The input
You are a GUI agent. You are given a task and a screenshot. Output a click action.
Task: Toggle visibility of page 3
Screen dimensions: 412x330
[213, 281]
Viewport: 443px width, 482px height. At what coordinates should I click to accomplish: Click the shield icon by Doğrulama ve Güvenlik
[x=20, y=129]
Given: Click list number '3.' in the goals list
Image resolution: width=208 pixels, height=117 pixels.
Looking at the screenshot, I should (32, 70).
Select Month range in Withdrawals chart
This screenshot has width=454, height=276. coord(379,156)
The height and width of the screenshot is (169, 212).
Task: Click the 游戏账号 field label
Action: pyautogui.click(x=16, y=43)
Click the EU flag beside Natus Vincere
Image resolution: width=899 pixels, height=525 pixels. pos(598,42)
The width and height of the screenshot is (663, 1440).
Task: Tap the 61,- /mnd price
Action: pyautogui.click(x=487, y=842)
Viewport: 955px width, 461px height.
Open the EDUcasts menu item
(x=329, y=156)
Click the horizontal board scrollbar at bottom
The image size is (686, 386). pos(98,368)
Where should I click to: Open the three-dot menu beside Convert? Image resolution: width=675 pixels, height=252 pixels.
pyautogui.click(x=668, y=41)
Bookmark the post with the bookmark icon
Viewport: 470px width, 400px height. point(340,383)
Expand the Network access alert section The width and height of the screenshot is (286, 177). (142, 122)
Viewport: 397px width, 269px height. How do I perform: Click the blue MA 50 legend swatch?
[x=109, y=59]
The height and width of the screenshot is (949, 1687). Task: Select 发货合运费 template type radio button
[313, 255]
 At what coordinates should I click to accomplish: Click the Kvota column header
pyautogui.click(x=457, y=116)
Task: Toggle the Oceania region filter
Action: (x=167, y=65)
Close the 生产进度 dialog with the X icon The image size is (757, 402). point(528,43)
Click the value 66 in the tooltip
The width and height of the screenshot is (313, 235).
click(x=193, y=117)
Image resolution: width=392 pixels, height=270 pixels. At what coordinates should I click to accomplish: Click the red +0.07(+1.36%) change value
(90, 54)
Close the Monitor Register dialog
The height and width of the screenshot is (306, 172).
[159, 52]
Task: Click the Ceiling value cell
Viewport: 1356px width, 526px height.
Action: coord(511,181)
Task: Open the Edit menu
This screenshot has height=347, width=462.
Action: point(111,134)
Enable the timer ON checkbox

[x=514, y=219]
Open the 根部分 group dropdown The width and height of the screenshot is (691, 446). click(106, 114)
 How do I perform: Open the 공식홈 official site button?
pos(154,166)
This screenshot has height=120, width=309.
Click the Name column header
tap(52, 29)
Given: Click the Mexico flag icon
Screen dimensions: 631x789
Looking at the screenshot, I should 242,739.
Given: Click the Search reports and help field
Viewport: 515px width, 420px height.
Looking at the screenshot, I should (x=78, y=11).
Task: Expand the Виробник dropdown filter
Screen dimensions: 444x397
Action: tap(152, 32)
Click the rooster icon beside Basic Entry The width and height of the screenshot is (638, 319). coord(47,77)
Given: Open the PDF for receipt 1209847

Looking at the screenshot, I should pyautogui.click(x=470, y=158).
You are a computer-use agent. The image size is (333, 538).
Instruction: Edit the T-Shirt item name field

Task
Write out each record exactly, without addition or omission.

Your response
You are a GUI agent. You are given a task and a screenshot. Output a click action.
Task: Toggle visibility of page 3
Screen dimensions: 412x330
[213, 281]
Viewport: 443px width, 482px height. At what coordinates should I click to accomplish: Click the shield icon by Doğrulama ve Güvenlik
[x=20, y=129]
Given: Click list number '3.' in the goals list
Image resolution: width=208 pixels, height=117 pixels.
Looking at the screenshot, I should (32, 70).
Select Month range in Withdrawals chart
This screenshot has width=454, height=276. coord(379,156)
The height and width of the screenshot is (169, 212).
Task: Click the 游戏账号 field label
Action: pyautogui.click(x=16, y=43)
Click the EU flag beside Natus Vincere
Image resolution: width=899 pixels, height=525 pixels. pos(598,42)
The width and height of the screenshot is (663, 1440).
Task: Tap the 61,- /mnd price
Action: pyautogui.click(x=487, y=842)
Viewport: 955px width, 461px height.
Open the EDUcasts menu item
(x=329, y=156)
Click the horizontal board scrollbar at bottom
The image size is (686, 386). pos(98,368)
Where should I click to: Open the three-dot menu beside Convert? Image resolution: width=675 pixels, height=252 pixels.
pyautogui.click(x=668, y=41)
Bookmark the post with the bookmark icon
Viewport: 470px width, 400px height. point(340,383)
Expand the Network access alert section The width and height of the screenshot is (286, 177). (142, 122)
Viewport: 397px width, 269px height. How do I perform: Click the blue MA 50 legend swatch?
[x=109, y=59]
The height and width of the screenshot is (949, 1687). Task: Select 发货合运费 template type radio button
[313, 255]
 At what coordinates should I click to accomplish: Click the Kvota column header
pyautogui.click(x=457, y=116)
Task: Toggle the Oceania region filter
Action: (x=167, y=65)
Close the 生产进度 dialog with the X icon The image size is (757, 402). point(528,43)
Click the value 66 in the tooltip
The width and height of the screenshot is (313, 235).
click(x=193, y=117)
Image resolution: width=392 pixels, height=270 pixels. At what coordinates should I click to accomplish: Click the red +0.07(+1.36%) change value
(90, 54)
Close the Monitor Register dialog
The height and width of the screenshot is (306, 172).
[159, 52]
Task: Click the Ceiling value cell
Viewport: 1356px width, 526px height.
Action: coord(511,181)
Task: Open the Edit menu
This screenshot has height=347, width=462.
Action: point(111,134)
Enable the timer ON checkbox

[x=514, y=219]
Open the 根部分 group dropdown The width and height of the screenshot is (691, 446). click(106, 114)
 How do I perform: Open the 공식홈 official site button?
pos(154,166)
This screenshot has height=120, width=309.
Click the Name column header
tap(52, 29)
Given: Click the Mexico flag icon
Screen dimensions: 631x789
Looking at the screenshot, I should 242,739.
Given: Click the Search reports and help field
Viewport: 515px width, 420px height.
Looking at the screenshot, I should (x=78, y=11).
Task: Expand the Виробник dropdown filter
Screen dimensions: 444x397
Action: tap(152, 32)
Click the rooster icon beside Basic Entry The width and height of the screenshot is (638, 319). coord(47,77)
Given: Open the PDF for receipt 1209847

Looking at the screenshot, I should pyautogui.click(x=470, y=158).
You are a computer-use agent. The image size is (333, 538).
Instruction: Edit the T-Shirt item name field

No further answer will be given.